Dataset records

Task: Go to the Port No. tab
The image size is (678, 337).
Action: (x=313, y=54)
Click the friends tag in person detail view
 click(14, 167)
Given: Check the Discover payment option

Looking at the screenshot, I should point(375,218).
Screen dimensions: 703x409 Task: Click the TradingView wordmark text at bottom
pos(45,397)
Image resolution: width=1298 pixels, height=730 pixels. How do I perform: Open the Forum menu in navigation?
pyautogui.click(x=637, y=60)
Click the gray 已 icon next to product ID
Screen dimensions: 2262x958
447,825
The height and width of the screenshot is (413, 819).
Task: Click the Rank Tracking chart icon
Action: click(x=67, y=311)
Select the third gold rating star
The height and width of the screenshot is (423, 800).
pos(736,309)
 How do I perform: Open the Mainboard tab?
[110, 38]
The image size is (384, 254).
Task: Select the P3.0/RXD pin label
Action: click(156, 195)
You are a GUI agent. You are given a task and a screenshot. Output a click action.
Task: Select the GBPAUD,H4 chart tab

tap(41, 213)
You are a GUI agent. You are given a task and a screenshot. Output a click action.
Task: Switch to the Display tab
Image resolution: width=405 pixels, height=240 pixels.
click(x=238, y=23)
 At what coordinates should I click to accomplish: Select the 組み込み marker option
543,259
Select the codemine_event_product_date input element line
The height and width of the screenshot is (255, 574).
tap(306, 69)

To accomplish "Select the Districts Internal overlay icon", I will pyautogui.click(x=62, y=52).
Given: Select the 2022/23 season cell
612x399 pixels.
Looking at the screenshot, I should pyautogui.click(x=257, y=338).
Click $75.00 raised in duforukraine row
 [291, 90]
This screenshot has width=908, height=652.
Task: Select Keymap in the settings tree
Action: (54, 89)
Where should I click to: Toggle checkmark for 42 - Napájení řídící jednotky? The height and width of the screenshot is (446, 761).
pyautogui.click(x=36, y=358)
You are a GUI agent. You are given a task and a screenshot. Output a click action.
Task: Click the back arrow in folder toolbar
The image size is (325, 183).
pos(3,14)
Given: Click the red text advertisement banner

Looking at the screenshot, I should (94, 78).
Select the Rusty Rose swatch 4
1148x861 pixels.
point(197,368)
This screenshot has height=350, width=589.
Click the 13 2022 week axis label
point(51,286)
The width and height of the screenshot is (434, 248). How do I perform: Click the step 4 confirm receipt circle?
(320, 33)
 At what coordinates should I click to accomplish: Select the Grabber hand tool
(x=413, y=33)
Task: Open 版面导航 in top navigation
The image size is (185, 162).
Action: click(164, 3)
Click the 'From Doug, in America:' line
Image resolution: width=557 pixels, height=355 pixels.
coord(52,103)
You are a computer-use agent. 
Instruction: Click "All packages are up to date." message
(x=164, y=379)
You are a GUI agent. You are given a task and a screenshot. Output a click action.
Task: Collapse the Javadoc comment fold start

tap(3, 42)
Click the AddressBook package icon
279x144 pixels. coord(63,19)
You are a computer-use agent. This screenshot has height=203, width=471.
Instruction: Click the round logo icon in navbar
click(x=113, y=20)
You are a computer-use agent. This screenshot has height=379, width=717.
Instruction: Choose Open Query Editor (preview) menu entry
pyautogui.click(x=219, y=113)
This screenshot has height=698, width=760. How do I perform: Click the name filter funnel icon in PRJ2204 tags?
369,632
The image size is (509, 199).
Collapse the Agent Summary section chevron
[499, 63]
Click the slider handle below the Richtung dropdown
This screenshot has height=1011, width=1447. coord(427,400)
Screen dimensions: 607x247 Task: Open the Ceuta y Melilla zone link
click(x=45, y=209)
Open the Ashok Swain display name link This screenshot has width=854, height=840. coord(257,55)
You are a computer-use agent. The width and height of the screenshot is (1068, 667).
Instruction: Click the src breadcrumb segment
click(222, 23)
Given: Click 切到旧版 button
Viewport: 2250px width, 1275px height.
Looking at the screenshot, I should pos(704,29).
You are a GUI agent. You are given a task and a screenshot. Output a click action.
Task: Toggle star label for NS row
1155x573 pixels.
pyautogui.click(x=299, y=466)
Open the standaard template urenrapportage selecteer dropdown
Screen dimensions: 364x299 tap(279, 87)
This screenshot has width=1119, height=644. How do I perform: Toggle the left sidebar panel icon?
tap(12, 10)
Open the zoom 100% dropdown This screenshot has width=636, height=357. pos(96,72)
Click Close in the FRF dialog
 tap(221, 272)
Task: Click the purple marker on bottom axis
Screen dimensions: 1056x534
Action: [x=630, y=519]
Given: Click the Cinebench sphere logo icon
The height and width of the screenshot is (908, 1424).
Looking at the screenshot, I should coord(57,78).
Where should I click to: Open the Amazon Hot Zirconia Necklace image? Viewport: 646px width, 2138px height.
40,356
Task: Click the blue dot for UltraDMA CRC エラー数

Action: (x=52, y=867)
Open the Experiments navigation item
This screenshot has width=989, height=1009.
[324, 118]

EXERCISE BRIEF —
Copy out all of the material above, putting "screen assistant" wherever "GUI agent" appears and leaving everything else the same.

SOLUTION TO THIS TASK —
Task: Go to the Port No. tab
The image size is (678, 337).
Action: (x=313, y=54)
Click the friends tag in person detail view
 click(14, 167)
Given: Check the Discover payment option

Looking at the screenshot, I should point(375,218).
Screen dimensions: 703x409 Task: Click the TradingView wordmark text at bottom
pos(45,397)
Image resolution: width=1298 pixels, height=730 pixels. How do I perform: Open the Forum menu in navigation?
pyautogui.click(x=637, y=60)
Click the gray 已 icon next to product ID
Screen dimensions: 2262x958
447,825
The height and width of the screenshot is (413, 819).
Task: Click the Rank Tracking chart icon
Action: click(x=67, y=311)
Select the third gold rating star
The height and width of the screenshot is (423, 800).
pos(736,309)
 How do I perform: Open the Mainboard tab?
[110, 38]
The image size is (384, 254).
Task: Select the P3.0/RXD pin label
Action: click(156, 195)
You are a screen assistant. You are given a task and a screenshot. Output a click action.
Task: Select the GBPAUD,H4 chart tab

tap(41, 213)
You are a screen assistant. You are given a task and a screenshot. Output a click action.
Task: Switch to the Display tab
Image resolution: width=405 pixels, height=240 pixels.
click(x=238, y=23)
 At what coordinates should I click to accomplish: Select the 組み込み marker option
543,259
Select the codemine_event_product_date input element line
The height and width of the screenshot is (255, 574).
tap(306, 69)

To accomplish "Select the Districts Internal overlay icon", I will pyautogui.click(x=62, y=52).
Given: Select the 2022/23 season cell
612x399 pixels.
Looking at the screenshot, I should pyautogui.click(x=257, y=338).
Click $75.00 raised in duforukraine row
 [291, 90]
This screenshot has width=908, height=652.
Task: Select Keymap in the settings tree
Action: (54, 89)
Where should I click to: Toggle checkmark for 42 - Napájení řídící jednotky? The height and width of the screenshot is (446, 761).
pyautogui.click(x=36, y=358)
You are a screen assistant. You are given a task and a screenshot. Output a click action.
Task: Click the back arrow in folder toolbar
The image size is (325, 183).
pos(3,14)
Given: Click the red text advertisement banner

Looking at the screenshot, I should (94, 78).
Select the Rusty Rose swatch 4
1148x861 pixels.
point(197,368)
This screenshot has height=350, width=589.
Click the 13 2022 week axis label
point(51,286)
The width and height of the screenshot is (434, 248). How do I perform: Click the step 4 confirm receipt circle?
(320, 33)
 At what coordinates should I click to accomplish: Select the Grabber hand tool
(x=413, y=33)
Task: Open 版面导航 in top navigation
The image size is (185, 162).
Action: click(164, 3)
Click the 'From Doug, in America:' line
Image resolution: width=557 pixels, height=355 pixels.
coord(52,103)
You are a computer-use agent. 
Instruction: Click "All packages are up to date." message
(x=164, y=379)
You are a screen assistant. You are given a task and a screenshot. Output a click action.
Task: Collapse the Javadoc comment fold start

tap(3, 42)
Click the AddressBook package icon
279x144 pixels. coord(63,19)
You are a computer-use agent. This screenshot has height=203, width=471.
Instruction: Click the round logo icon in navbar
click(x=113, y=20)
You are a computer-use agent. This screenshot has height=379, width=717.
Instruction: Choose Open Query Editor (preview) menu entry
pyautogui.click(x=219, y=113)
This screenshot has height=698, width=760. How do I perform: Click the name filter funnel icon in PRJ2204 tags?
369,632
The image size is (509, 199).
Collapse the Agent Summary section chevron
[499, 63]
Click the slider handle below the Richtung dropdown
This screenshot has height=1011, width=1447. coord(427,400)
Screen dimensions: 607x247 Task: Open the Ceuta y Melilla zone link
click(x=45, y=209)
Open the Ashok Swain display name link This screenshot has width=854, height=840. coord(257,55)
You are a computer-use agent. The width and height of the screenshot is (1068, 667).
Instruction: Click the src breadcrumb segment
click(222, 23)
Given: Click 切到旧版 button
Viewport: 2250px width, 1275px height.
Looking at the screenshot, I should pos(704,29).
You are a screen assistant. You are given a task and a screenshot. Output a click action.
Task: Toggle star label for NS row
1155x573 pixels.
pyautogui.click(x=299, y=466)
Open the standaard template urenrapportage selecteer dropdown
Screen dimensions: 364x299 tap(279, 87)
This screenshot has width=1119, height=644. How do I perform: Toggle the left sidebar panel icon?
tap(12, 10)
Open the zoom 100% dropdown This screenshot has width=636, height=357. pos(96,72)
Click Close in the FRF dialog
 tap(221, 272)
Task: Click the purple marker on bottom axis
Screen dimensions: 1056x534
Action: [x=630, y=519]
Given: Click the Cinebench sphere logo icon
The height and width of the screenshot is (908, 1424).
Looking at the screenshot, I should coord(57,78).
Where should I click to: Open the Amazon Hot Zirconia Necklace image? Viewport: 646px width, 2138px height.
40,356
Task: Click the blue dot for UltraDMA CRC エラー数

Action: (x=52, y=867)
Open the Experiments navigation item
This screenshot has width=989, height=1009.
[324, 118]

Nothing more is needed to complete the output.